미들웨어는 요청과 응답의 중간에 위치한다. 뒤에 나오는 라우터와 에러 핸들러 또한 미들웨어의 일종이다.

미들웨어는 요청과 응답을 조작하여 기능을 추가하기도하고 나쁜 요청을 걸러내기도 한다.

app.use((req, res, next) => {
    console.log('모든 요청에서 다 실행된다.');
    next();
});
app.get('/', (req, res, next) => { //미들웨어 2개 연결
    console.log('GET / 요청에서만 실행된다.');
    next();
}, (req, res) => {
    throw new Error('에러는 에러 처리 미들웨어로 간다.')
});

app.use((err, req, res, next) => {
    console.error(err);
    res.status(500).send(err.message);
});

• app.use(미들웨어): app.use()에 매개변수가 req, res, next인 함수를 넣으면 된다. 미들웨어는 위에서부터 순서대로 실행되면서 요청과 응답 사이에 특별한 기능을 추가할 수 있다. 
• next: 다음 미들웨어로 넘어가는 함수다. next를 실행하지 않으면 다음 미들웨어가 실행되지 않는다.

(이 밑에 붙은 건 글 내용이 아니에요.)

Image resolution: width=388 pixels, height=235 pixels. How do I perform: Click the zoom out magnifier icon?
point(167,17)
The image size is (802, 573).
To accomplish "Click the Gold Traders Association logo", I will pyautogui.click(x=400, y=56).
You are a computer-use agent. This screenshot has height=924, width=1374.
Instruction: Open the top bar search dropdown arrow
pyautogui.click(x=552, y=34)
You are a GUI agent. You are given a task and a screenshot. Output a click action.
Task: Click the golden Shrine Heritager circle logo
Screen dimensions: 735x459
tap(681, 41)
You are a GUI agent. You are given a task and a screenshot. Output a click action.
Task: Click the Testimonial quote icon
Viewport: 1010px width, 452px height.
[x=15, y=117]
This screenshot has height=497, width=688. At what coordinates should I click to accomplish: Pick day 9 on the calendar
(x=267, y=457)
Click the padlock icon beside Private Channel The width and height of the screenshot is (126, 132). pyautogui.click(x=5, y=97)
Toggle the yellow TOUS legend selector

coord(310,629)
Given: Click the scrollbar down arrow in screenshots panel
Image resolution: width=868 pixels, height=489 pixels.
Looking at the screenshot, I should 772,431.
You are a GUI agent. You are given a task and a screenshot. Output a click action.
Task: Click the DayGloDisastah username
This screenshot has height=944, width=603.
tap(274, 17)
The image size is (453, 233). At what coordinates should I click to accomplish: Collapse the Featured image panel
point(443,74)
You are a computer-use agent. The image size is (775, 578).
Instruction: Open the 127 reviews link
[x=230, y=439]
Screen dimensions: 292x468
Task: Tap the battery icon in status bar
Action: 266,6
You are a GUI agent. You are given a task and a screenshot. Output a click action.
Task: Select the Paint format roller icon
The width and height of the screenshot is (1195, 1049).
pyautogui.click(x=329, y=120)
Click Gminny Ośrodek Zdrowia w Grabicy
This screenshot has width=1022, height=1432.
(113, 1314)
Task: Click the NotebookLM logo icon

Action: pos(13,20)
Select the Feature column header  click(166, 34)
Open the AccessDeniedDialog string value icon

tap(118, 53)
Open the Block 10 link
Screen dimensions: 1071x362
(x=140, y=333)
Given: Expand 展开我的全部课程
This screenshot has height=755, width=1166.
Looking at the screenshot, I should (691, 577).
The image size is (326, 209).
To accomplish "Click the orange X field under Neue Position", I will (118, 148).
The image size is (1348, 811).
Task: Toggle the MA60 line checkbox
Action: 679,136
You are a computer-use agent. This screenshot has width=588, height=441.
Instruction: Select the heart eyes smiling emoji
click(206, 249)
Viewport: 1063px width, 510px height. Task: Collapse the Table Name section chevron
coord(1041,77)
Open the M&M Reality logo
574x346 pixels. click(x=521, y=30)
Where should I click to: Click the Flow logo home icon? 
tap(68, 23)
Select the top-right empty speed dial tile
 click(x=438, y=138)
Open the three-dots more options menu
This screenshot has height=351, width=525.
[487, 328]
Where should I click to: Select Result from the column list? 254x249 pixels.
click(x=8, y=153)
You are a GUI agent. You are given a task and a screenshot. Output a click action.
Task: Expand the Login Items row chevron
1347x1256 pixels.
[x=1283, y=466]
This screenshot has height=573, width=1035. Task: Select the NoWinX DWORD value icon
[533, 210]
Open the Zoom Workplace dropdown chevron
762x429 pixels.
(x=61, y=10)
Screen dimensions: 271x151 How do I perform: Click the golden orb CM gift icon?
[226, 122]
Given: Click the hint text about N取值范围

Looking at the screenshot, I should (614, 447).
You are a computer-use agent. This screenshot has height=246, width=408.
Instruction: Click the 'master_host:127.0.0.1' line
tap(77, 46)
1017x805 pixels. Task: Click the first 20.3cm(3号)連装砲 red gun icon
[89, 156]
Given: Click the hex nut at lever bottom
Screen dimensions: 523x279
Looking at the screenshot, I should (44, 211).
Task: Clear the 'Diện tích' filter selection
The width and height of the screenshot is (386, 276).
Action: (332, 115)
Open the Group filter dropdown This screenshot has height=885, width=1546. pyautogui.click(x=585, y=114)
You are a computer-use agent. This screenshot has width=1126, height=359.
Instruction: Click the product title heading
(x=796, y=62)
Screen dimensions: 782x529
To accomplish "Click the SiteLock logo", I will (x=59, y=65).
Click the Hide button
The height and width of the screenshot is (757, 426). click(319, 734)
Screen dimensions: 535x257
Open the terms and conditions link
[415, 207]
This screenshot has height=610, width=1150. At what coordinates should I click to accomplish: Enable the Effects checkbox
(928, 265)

주소를 첫 번째 인수로 넣어주지 않는다면 미들웨어는 모든 요청에서 실행되고, 주소를 넣는다면 해당하는 요청에서만 실행된다.

자주 쓰는 미들웨어

• dotenv: .env 파일을 읽어서 process.env로 만든다. process.env를 별도의 파일로 관리하는 이유는 보안과 설정의 편의성 때문이다. 비밀 키들을 소스 코드에 그대로 적어두면 소스 코드 유출 시 키도 같이 유출된다. 따라서 .env 같은 별도의 파일에 비밀 키를 적어두고 dotenv 패키지로 비밀 키를 로딩하는 방식으로 관리하곤 한다.
• static: 정적인 파일들을 제공하는 라우터 역할을 한다. 기본적으로 제공되기에 따로 설치할 필요없이 express 객체 안에서 꺼내 장착하면 된다. 함수의 인수로 정적 파일들이 담겨있는 폴더를 지정하면 된다.  서버의 폴더 경로와 요청 경로가 다르므로 외부인이 서버의 구조를 쉽게 파악할 수가 없다.
• body-parser: 요청의 본문에 있는 데이터를 해석해서 req.body객체로 만들어준다. 멀티파트(이미지, 동영상, 파일) 데이터는 처리하지 못한다. 
• cookie-parser: 요청에 동봉된 쿠키를 해석해 req.cookies 객체로 만든다.
• express-session: 세션 관리용 미들웨어다. 로그인 등의 이유로 세션을 구현하거나 특정 사용자를 위한 데이터를 암시적으로 저장해둘 때 매우 유용하다. 세션은 사용자별로 req.session 객체 안에 유지된다.
• multer: 이미지, 동영상 등을 비롯한 여러 가지 파일들을 멀티파트 형식으로 업로드할 때 사용하는 미들웨어다.

---

 

REST와 라우팅

REST는 REpresentational State Transfer의 줄임말이며, 서버의 자원을 정의하고 자원에 대한 주소를 지정하는 방법을 가리킨다. 자원은 꼭 파일일 필요는 없고 서버가 수행할 수 있는 것들을 통틀어 의미한다.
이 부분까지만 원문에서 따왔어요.